I interviewed with Bloom Energy ~6-7 years ago and they had a decent size operation and my worry is that if they have not got it right by now, will they ever have it right.

What is nice about Bloom is that the input fuel is natural gas, which we already have infrastructures in place in most of the US. No need to truck in or make onsite hydrogen like Hydrogen Fuel Cell Cars need today - the #1 draw back to Fuel Cell Cars.

I wonder if they can really beat the grid "cradle to grave" when al things are considered.

A fuel cell car that you fill up with compressed natural gas is not a bad idea - and that is what I am interested in. Its not a new concept. You could fill up at home over ~8 hours overnight at home with a home "fill/ Phil" station compressor station. That would be easier today since, hydrogen fuel stations are very expensive and rare. CNG fast fill stations are easy to find around airports where a lot of busses and taxis fill up.

Charging a EV today is much easier, especially if you want to leave the SF Bay Area or LA area.
 
How would any joe blow online know whether any one particular company is a good buy or not. There so many behind the scene variables that even for insiders its still a guess.
Its a gamble no matter what but if you want to play you have take a risk. I try to go with analysts who have a good track record with the sectors they cover. And not just a particular company but I also bet on the CEO. The turnaround guys.

The data says even the experts can't even do it well, so us average folks certainly can't.
 
The data says even the experts can't even do it well, so us average folks certainly can't.

All the more reason why Average Joe should become a learned student of the game and make their own (self)educated picks instead of paying Experts to put them into mediocre instruments of mass consumption for which broker-dealer's and/or plan administrators are often incentivized to promote.
 
All the more reason why Average Joe should become a learned student of the game and make their own (self)educated picks instead of paying Experts to put them into mediocre instruments of mass consumption for which broker-dealer's and/or plan administrators are often incentivized to promote.

Fully agree. It’s best to learn this stuff yourself. Anyone you give trust in will have an agenda and not your best interests.

Play around on test exchanges with free money and learn the market.
 
All the more reason why Average Joe should become a learned student of the game and make their own (self)educated picks instead of paying Experts to put them into mediocre instruments of mass consumption for which broker-dealer's and/or plan administrators are often incentivized to promote.

Fully agree. It’s best to learn this stuff yourself. Anyone you give trust in will have an agenda and not your best interests.

Play around on test exchanges with free money and learn the market.

You guys are missing my point,

The data says go broad market with lowest costs possible if you want the best odds of making money. I don't think I have ever seen any data showing that individuals are able to beat the market in a meaningful way more reliably than random chance.

Essentially, anyone who thinks they are good at investing is most likely deluding themselves as the result of being lucky unless they have access to inside information.

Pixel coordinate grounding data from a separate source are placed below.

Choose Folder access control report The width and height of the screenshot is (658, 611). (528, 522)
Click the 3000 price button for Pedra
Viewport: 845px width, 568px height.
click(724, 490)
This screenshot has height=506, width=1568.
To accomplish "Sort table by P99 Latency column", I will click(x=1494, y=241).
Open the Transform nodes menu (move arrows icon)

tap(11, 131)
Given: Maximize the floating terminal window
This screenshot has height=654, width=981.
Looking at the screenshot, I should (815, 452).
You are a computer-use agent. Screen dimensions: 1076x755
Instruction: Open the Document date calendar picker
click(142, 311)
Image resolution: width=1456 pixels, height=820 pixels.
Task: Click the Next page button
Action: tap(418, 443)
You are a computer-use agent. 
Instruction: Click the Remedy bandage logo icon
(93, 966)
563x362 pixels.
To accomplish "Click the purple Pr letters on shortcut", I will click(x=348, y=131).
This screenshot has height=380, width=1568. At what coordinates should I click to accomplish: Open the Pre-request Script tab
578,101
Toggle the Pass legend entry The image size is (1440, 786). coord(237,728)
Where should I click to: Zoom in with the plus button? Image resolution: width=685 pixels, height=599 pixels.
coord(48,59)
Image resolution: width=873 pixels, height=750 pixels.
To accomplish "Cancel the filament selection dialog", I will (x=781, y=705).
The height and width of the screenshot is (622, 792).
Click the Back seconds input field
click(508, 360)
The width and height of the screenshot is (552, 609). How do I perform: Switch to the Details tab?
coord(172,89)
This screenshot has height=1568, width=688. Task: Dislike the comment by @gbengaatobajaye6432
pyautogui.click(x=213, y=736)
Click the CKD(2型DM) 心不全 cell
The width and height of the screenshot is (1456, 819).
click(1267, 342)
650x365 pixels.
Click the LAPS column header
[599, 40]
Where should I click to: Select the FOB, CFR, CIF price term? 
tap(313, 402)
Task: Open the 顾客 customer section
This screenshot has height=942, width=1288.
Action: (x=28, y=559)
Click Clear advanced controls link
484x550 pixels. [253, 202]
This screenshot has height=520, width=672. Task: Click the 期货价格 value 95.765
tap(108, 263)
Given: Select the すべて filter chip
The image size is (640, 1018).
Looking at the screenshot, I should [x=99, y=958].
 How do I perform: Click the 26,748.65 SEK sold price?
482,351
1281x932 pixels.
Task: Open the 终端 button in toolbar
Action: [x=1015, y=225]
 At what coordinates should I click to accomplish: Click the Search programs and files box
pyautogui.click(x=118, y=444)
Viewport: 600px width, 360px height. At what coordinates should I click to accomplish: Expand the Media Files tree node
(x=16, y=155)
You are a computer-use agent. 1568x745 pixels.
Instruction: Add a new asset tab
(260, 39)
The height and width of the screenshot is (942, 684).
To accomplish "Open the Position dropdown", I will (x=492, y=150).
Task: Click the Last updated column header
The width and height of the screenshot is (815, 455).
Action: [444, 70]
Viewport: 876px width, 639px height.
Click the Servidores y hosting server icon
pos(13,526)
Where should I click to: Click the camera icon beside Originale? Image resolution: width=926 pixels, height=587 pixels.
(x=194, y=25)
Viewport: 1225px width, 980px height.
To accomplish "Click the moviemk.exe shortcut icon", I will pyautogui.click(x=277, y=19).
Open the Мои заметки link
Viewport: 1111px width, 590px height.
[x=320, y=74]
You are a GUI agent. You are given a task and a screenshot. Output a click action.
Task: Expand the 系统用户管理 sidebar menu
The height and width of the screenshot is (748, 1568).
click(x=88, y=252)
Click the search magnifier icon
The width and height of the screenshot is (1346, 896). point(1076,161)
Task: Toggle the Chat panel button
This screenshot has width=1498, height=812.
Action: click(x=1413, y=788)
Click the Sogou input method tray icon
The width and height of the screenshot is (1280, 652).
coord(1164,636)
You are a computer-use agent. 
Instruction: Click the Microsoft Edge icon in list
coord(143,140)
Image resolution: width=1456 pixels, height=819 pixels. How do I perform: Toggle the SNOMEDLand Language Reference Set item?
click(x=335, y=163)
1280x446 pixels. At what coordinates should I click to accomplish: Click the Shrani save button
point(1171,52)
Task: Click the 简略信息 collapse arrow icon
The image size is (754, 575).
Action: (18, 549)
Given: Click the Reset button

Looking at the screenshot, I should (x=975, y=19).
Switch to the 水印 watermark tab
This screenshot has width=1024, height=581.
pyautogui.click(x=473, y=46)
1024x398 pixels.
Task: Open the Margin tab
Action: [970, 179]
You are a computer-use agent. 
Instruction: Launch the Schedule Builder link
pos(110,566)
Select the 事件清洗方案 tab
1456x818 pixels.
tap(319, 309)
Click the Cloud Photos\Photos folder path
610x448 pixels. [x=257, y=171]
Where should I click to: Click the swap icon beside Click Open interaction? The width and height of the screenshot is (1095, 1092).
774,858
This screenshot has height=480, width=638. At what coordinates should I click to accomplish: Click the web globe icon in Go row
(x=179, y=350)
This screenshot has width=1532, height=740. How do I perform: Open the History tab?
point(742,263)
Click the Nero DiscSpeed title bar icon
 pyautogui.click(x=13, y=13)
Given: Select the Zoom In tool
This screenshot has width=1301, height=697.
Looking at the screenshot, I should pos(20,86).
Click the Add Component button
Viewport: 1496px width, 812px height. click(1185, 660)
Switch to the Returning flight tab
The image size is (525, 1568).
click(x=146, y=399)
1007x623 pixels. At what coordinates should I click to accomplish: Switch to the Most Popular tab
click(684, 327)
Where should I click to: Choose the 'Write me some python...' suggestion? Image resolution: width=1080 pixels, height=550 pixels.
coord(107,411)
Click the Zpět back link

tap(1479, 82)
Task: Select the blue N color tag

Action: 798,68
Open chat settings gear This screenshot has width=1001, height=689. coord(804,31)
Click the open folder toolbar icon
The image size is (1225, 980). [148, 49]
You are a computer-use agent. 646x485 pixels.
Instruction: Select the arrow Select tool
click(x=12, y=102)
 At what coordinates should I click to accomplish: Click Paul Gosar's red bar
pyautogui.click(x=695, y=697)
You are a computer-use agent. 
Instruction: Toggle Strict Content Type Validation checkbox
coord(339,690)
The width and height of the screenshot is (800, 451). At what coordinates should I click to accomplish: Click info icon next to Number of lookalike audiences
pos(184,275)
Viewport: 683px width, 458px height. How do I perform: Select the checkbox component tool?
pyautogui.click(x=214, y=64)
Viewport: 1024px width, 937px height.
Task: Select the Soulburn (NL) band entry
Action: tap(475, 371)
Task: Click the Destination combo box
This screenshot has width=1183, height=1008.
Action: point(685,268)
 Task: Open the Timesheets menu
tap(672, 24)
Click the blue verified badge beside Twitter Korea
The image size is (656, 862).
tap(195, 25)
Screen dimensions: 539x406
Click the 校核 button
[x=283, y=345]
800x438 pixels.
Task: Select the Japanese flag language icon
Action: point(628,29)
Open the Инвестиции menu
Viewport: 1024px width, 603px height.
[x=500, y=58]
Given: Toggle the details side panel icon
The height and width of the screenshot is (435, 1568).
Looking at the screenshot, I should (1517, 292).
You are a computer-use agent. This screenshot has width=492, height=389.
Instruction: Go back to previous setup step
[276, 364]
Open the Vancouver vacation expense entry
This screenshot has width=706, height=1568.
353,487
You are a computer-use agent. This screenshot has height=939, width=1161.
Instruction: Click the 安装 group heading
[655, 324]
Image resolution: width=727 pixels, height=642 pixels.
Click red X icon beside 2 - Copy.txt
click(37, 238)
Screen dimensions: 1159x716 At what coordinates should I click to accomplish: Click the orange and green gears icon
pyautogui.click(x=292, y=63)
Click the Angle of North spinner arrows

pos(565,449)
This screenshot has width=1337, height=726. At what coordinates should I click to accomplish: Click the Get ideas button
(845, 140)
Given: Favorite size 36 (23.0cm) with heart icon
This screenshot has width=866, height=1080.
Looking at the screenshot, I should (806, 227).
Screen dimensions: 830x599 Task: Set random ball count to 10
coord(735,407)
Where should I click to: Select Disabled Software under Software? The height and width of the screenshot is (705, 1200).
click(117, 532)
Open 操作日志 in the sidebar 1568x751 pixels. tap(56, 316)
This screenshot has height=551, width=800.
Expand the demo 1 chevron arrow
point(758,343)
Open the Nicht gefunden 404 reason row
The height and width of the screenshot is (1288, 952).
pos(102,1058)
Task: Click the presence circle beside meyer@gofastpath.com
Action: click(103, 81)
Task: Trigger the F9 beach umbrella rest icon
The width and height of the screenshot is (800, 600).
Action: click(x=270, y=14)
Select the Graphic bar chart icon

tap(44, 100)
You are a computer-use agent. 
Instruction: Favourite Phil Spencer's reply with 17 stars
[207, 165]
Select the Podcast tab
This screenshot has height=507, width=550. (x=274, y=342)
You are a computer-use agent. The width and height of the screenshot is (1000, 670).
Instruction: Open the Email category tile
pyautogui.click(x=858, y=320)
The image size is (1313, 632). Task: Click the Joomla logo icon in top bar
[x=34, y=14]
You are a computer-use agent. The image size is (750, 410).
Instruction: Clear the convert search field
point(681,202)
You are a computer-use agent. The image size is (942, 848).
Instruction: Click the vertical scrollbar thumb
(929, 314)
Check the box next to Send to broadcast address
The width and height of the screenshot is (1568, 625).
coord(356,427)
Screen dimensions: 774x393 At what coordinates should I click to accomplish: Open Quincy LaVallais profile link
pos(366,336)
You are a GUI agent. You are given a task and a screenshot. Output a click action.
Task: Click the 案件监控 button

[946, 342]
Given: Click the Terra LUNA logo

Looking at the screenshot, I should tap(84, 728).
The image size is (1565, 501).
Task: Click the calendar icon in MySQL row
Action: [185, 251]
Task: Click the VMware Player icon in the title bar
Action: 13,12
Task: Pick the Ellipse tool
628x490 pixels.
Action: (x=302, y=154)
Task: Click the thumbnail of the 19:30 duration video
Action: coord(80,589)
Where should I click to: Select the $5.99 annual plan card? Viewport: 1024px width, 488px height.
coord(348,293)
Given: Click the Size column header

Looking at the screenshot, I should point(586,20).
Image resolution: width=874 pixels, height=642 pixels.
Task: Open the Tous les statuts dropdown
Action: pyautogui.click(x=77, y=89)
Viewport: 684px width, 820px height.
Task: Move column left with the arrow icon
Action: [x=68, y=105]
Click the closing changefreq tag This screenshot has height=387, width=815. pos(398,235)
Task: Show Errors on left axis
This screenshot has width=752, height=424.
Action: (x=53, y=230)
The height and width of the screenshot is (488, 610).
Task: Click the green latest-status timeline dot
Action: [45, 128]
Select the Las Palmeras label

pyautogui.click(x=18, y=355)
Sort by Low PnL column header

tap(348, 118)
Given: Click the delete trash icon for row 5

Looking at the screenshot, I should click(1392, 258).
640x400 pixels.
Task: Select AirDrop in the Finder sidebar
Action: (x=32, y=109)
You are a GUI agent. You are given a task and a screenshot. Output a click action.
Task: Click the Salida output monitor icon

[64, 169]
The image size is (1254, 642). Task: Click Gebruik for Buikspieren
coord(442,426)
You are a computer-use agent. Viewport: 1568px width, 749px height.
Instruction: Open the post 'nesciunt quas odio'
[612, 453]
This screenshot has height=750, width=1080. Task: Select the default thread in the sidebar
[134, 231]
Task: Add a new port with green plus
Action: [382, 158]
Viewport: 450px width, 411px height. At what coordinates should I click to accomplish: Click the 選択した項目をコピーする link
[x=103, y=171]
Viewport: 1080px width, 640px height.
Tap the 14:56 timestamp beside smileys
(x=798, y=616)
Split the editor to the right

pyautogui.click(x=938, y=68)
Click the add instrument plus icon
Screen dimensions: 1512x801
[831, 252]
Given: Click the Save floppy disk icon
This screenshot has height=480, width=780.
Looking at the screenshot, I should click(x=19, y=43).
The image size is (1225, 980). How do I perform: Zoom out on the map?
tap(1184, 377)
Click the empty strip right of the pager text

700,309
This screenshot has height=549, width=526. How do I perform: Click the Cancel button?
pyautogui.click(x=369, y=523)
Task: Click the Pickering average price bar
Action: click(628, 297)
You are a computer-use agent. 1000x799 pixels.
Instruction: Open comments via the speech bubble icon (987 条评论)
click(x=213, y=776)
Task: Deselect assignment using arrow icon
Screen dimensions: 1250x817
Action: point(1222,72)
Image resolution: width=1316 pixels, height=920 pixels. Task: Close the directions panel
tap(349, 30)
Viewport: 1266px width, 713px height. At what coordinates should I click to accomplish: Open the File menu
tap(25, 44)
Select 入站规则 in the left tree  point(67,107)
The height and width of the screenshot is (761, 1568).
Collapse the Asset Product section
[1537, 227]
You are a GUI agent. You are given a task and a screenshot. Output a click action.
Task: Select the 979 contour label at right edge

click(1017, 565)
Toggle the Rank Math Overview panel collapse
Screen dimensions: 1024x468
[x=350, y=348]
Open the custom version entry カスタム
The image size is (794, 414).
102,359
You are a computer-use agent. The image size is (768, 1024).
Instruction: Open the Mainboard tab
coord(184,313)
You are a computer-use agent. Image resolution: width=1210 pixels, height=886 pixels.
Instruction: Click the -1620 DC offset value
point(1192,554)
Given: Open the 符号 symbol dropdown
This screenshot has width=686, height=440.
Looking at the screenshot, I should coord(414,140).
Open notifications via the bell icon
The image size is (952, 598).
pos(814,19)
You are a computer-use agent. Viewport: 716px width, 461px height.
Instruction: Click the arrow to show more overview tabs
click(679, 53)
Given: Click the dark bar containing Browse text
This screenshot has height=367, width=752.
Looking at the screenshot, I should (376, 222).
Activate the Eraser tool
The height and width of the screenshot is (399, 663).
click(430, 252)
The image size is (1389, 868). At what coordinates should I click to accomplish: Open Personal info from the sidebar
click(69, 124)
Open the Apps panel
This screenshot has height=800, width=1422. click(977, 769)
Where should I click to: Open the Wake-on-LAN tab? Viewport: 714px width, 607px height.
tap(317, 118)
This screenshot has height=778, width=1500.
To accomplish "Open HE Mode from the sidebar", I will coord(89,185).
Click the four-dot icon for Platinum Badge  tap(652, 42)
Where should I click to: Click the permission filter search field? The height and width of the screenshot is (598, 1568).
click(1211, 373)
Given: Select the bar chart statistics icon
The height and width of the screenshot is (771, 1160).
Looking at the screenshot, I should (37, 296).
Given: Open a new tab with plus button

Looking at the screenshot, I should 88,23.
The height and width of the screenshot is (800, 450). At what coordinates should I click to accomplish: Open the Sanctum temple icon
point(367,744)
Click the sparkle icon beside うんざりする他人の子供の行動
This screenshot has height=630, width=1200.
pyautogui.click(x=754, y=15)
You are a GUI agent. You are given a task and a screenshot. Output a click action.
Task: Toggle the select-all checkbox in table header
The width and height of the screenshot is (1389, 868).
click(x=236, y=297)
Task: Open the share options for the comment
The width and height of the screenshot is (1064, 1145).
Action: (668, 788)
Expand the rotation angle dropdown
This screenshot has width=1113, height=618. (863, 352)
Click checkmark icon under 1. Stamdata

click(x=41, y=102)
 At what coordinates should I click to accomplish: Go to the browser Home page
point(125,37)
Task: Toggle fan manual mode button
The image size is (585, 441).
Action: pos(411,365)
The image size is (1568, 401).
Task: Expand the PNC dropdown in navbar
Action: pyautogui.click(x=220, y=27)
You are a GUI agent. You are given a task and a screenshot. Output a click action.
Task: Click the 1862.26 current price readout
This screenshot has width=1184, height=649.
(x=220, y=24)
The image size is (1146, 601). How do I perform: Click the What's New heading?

And before you point to Warren Buffet or similar, the reality of random chance does mean that some people will do incredibly well over long periods of time.
 
The only advice I would offer is to avoid IPO's like the plague, and if you must, bet small. Hold mutuals or ETF's, and minimize your exposure to one stock or position.

I lost huge holding Worldcom.

fortunately I've been amassing a nice little momentum with the dividend stocks, all of which happen to be mutuals. Incidentally, one of which I must credit to you sir. PTY has been treating me very well. thanks for that. I think if I stay in my lane and keep the exploratory investing to a minimum, I may just do ok.

happy new years

also, I'll add that fcntx seems to be ripe for plucking. 1:10 split and then a ~$2/share loss over the last q)... as funds go this is one of the flagships. and I got a nice little ~5.5% dividend for 2018. I'm thinking of turning around my losses in fucking snap and putting the scraps into one of my faves.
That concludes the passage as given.